28,000 homes plan could benefit Shropshire's rural landowners, says expert
Plans to build more than 28,000 new homes in Shropshire by 2036 will bring opportunities for rural areas, a development expert has said.
Paul Middleton said that although the housing figure would be quite a challenge to fulfil, it could prove to be a positive move for rural landowners.
The development forms part of Shropshire Council’s local plan review.
The council’s cabinet approved a consultation document last week, which will seek the views on the preferred scale and distribution of future developments across Shropshire.
The review includes building 28,750 homes across the county, while the consultation document also looks at employment growth.
The consultation period began last week and closes on December 22.
Mr Middleton, of rural surveyors and estate agents Roger Parry and Partners, said: “A housing figure of 28,750 across the county is quite a challenge to fulfil, that equates to a delivery rate of around 1,430 dwellings a year.
“It therefore follows there will need to be development in the rural areas to assist in meeting these targets, and this places great emphasis on the emerging Hierarchy of Settlements policy.”
The Hierarchy of Settlements document puts forward rural settlements that have gone through a screening process for size, population, service provision, internet links, transport links and employment opportunities.

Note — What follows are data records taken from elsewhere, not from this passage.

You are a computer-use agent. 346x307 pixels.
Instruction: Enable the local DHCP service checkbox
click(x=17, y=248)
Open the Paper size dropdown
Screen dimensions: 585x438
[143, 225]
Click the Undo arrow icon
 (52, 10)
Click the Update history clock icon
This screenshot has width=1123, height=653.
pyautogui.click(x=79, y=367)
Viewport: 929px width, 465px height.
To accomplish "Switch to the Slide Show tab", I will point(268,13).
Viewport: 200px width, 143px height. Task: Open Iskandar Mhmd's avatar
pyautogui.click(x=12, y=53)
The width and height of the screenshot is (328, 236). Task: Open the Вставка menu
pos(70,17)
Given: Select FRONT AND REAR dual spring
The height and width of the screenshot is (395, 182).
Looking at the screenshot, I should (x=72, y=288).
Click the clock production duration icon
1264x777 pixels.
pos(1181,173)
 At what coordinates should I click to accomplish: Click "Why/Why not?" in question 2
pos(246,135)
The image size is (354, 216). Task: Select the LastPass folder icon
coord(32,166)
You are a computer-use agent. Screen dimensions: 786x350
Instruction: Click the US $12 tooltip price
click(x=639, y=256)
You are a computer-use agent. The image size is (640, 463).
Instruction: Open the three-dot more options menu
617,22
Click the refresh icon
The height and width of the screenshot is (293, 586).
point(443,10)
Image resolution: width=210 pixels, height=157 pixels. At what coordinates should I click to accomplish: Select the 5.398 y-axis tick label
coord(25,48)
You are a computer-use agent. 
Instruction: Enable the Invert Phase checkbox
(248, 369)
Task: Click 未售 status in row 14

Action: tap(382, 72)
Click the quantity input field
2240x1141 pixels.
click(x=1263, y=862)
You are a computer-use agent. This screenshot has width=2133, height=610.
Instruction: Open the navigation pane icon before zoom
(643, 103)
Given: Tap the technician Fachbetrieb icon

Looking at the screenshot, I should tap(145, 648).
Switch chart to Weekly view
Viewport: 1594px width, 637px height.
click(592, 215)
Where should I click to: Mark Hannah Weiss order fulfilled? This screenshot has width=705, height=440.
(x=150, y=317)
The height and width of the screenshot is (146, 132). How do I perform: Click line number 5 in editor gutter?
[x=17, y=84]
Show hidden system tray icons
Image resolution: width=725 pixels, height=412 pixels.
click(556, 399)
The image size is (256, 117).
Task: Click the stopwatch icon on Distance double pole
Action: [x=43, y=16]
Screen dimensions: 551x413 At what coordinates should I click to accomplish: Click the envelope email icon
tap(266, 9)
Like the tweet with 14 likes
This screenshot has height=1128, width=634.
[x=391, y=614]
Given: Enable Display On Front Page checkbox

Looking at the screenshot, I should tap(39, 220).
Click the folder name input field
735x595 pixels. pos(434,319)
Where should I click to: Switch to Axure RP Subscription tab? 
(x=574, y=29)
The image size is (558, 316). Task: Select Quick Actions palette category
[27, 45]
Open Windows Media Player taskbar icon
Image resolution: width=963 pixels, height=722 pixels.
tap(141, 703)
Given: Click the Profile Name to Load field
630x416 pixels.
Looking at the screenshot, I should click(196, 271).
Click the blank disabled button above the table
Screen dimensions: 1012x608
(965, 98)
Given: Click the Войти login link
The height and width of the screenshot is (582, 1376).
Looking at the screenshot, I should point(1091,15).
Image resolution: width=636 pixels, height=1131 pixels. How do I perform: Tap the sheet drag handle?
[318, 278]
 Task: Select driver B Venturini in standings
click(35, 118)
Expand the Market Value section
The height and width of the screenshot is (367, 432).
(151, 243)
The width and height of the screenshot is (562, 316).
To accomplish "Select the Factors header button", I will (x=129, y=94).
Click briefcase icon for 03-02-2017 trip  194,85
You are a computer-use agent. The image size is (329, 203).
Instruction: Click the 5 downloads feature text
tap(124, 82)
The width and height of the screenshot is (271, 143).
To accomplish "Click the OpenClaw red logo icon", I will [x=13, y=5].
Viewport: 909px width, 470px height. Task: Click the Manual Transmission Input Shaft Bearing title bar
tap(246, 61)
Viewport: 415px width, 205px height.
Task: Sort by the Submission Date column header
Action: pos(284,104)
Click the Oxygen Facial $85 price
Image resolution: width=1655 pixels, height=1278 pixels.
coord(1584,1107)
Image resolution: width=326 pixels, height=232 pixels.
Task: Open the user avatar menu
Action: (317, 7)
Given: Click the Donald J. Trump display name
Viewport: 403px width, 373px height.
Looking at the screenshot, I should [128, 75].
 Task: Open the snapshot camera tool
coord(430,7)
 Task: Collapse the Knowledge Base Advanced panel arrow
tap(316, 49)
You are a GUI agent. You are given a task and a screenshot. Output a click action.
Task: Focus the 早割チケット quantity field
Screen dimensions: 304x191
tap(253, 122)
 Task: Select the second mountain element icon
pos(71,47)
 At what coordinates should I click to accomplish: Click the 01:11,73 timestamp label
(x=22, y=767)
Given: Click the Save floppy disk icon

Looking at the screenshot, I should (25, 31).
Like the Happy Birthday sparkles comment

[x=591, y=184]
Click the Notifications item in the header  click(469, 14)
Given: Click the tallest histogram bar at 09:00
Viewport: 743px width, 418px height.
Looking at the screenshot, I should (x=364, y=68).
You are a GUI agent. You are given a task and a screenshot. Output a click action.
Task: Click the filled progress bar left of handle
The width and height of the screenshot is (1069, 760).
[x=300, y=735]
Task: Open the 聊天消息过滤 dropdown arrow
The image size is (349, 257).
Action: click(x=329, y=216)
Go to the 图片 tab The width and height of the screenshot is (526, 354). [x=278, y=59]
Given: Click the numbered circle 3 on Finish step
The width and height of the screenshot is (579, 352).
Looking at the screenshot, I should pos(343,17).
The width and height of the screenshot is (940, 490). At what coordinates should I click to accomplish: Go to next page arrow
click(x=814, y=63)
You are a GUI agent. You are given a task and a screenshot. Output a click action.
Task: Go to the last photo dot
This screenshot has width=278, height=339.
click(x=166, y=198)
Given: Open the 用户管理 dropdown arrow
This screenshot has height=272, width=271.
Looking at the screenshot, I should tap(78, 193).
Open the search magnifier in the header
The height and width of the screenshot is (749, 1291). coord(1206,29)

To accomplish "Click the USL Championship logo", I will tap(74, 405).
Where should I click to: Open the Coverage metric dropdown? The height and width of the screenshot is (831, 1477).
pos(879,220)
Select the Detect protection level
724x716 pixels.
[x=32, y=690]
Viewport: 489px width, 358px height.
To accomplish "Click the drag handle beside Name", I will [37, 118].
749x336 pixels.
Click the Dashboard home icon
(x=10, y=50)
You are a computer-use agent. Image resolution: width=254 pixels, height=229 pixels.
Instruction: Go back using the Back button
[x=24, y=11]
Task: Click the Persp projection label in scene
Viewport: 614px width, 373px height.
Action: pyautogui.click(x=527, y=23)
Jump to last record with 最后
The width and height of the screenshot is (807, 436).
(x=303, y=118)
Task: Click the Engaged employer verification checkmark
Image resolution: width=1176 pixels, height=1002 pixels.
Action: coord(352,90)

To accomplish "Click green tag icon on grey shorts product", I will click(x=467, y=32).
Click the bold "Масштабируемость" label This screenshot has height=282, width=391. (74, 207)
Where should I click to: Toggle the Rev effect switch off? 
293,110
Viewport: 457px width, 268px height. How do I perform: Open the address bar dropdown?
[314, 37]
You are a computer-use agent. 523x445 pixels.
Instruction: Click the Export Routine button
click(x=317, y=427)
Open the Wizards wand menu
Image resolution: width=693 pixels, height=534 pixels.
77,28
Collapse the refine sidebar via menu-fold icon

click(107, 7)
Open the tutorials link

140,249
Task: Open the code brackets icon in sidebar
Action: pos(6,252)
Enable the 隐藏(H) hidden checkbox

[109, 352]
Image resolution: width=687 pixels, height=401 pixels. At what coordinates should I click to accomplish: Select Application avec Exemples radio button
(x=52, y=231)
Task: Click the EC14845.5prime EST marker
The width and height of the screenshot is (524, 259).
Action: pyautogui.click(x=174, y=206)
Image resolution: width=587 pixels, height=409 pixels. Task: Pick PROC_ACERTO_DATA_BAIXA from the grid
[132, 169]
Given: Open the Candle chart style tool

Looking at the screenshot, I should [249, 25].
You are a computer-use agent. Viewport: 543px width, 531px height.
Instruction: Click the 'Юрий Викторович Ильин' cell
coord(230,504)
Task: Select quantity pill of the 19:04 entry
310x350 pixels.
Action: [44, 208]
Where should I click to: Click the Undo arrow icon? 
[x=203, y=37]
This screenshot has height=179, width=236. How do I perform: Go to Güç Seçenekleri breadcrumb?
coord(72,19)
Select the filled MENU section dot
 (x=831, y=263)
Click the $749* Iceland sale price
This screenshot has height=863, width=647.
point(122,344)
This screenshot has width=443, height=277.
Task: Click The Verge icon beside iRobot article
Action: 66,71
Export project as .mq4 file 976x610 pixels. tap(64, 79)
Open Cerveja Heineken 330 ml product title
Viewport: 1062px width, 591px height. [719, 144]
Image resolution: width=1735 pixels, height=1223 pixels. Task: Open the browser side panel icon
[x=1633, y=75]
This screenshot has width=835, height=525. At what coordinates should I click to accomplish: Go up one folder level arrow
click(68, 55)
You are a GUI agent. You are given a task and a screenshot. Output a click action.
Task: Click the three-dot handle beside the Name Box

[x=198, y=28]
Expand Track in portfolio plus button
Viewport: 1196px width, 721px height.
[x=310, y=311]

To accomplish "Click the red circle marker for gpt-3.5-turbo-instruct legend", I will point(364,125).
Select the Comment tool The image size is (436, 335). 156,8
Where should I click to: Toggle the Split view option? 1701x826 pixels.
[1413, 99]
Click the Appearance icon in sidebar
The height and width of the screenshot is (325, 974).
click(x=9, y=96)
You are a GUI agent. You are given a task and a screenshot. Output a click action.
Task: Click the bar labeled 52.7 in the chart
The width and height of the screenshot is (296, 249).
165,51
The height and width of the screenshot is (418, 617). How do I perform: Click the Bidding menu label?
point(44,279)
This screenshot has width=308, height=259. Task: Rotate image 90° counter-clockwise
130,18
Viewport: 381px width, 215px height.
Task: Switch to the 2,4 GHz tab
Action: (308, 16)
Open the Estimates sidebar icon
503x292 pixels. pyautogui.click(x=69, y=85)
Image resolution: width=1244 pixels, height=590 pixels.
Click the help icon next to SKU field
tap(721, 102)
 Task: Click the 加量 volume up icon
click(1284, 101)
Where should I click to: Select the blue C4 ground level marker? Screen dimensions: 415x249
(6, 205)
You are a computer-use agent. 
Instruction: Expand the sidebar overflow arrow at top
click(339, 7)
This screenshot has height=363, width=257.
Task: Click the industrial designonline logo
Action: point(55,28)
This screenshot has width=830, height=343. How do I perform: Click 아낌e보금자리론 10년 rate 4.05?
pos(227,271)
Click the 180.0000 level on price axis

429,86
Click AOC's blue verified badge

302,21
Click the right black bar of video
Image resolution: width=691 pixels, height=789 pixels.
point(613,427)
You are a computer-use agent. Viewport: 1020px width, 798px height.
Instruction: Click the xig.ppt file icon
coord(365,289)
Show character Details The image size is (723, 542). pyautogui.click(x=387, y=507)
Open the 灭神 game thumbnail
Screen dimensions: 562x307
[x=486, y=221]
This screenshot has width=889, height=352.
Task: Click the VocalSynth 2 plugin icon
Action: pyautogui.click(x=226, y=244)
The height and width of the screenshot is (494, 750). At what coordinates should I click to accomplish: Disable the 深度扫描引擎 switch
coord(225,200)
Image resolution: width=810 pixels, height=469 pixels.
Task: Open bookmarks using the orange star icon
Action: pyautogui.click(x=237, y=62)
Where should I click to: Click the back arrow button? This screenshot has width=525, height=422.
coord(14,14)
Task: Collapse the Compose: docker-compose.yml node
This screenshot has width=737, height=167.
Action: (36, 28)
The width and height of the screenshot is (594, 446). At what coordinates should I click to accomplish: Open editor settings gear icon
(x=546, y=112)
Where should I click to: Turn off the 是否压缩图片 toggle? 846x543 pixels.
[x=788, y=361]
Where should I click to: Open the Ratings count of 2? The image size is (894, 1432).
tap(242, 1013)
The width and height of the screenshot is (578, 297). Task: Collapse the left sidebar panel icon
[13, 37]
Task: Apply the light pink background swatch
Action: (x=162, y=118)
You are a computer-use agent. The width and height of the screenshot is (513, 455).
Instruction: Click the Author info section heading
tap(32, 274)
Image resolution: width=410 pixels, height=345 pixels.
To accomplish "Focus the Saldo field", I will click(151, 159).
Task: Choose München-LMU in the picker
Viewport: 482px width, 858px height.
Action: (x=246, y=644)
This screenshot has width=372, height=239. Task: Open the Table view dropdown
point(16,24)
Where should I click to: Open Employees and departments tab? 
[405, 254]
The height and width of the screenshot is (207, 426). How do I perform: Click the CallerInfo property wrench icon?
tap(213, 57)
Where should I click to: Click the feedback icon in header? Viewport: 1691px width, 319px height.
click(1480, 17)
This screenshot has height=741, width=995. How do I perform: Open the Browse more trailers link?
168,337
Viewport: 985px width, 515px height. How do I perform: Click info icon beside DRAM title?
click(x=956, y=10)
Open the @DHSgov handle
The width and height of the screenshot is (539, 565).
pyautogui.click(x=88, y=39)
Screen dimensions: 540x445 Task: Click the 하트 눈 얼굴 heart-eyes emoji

Mr Middleton added: “If adopted, the Hierarchy of Settlements could provide opportunities for development that presently are not achievable, which is very positive indeed for rural landowners.
“We will of course be liaising closely with the council during the course of the consultation to ensure that our planning team are best placed to advise clients on the development opportunities, that will undoubtedly come to fruition in the future.”
The extra 10,347 houses are mostly planned for the towns in Shropshire, with 30 per cent planned for Shrewsbury, 24.5 per cent planned for the bigger towns such as Market Drayton, and Whitchurch, 18 per cent for smaller towns such as Much Wenlock and Bishop’s Castle, and 27.5 per cent for rural areas.
Ian Kilby, planning services manager, said: “In the recession there were about 800 houses built per year, and last year we had 1,910 delivered.
“It’s only a few years ago that next to no houses were being built.
“There was significantly more development last year than there was.”
But the council admitted that, as of this year, there were more than 11,000 cases where planning permission had been granted for homes where construction was yet to start.